3.2.2. Independent cohort validation

We validated BIANCA performance in an independent cohort of scans from a subacute stroke population (Dataset 2). First, we validated the optimized BIANCA settings by training and testing BIANCA on data from Dataset 2. Using the optimized BIANCA parameters gave good performance on the training and test sample from Dataset 2 (training sample: SI = 0.60, ICC = 0.95, FNRc = 0.54; test sample: SI = 0.66, ICC = 0.96, FNRc = 0.55). Next, we tested if the BIANCA model trained on Dataset 1 could be applied to segment WMHs in Dataset 2. BIANCA had very poor performance when the model trained off data from Dataset 1 was applied to segment WMHs in Dataset 2, with the following performance scores: SI = 0.08, ICC = 0.01, FNRc = 0.13. Finally, we tested BIANCA performance when trained and tested off a mixed sample of data from Datasets 1 and 2. BIANCA maintained good performance when trained off mixed sample data, with the following performance scores: SI = 0.54, ICC = 0.95, FNR_c = 0.55 (Table 2).

3.3. SAMSEG segmentation

We compared SAMSEG performance on multisite data. SAMSEG is an unsupervised segmentation method, therefore no training data are needed for WMH segmentation. SAMSEG performance was best with a threshold of 0.1 (Supplementary Figure 1, Supplementary Table 5), this threshold setting was subsequently applied to all SAMSEG output.

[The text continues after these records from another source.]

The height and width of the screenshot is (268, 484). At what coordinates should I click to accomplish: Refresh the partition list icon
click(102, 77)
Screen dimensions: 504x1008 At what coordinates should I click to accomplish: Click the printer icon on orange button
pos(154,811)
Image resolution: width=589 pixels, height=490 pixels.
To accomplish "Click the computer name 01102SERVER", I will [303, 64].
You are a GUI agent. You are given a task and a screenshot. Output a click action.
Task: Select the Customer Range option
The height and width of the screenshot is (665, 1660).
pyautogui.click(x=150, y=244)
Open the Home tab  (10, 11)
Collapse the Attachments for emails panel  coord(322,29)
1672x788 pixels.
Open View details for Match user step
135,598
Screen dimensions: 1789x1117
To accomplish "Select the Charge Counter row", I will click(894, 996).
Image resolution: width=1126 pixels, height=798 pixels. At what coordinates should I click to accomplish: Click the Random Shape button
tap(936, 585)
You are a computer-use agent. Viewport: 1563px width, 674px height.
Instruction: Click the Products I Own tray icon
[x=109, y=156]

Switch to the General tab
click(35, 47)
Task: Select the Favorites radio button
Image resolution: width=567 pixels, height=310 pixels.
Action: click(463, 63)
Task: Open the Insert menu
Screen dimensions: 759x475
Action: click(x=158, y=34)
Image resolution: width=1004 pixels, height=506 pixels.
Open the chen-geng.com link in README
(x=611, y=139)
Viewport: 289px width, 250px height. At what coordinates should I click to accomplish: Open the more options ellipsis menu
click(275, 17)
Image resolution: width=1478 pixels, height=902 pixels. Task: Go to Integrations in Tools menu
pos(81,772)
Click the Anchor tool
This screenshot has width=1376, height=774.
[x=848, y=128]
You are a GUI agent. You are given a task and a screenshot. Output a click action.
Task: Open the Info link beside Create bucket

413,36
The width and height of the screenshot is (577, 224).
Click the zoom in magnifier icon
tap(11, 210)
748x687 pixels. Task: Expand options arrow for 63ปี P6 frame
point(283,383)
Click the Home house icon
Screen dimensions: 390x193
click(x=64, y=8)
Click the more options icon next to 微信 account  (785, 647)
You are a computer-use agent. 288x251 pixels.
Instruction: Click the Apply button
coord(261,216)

SAMSEG achieved good performance on Dataset 1 (SI = 0.54, ICC = 0.95, FNRc = 0.34). On Dataset 2 SAMSEG also achieved good performance, however the false negative ratio was high (SI = 0.54, ICC = 0.95, FNRc = 0.76). Generally, SI scores were lower with SAMSEG compared to BIANCA, but ICC scores were comparable between the two methods. Outcome metrics from all tested BIANCA and SAMSEG models are presented in Table 2. Qualitatively, we noticed that SAMSEG had a greater chance of false positive in the corpus callosum (Figure 6).

FIGURE 6

Figure 6. Example of false-positive WMH segmentation errors in BIANCA vs. SAMSEG in an individual with chronic stroke. (A) Ground truth WMH masks from SABRE segmentation (in dark blue) and the stroke lesion mask (in red- excluded from WMH segmentations), (B) BIANCA WMH segmentation. (C) SAMSEG false positives segmenting portions on the corpus callosum as WMHs.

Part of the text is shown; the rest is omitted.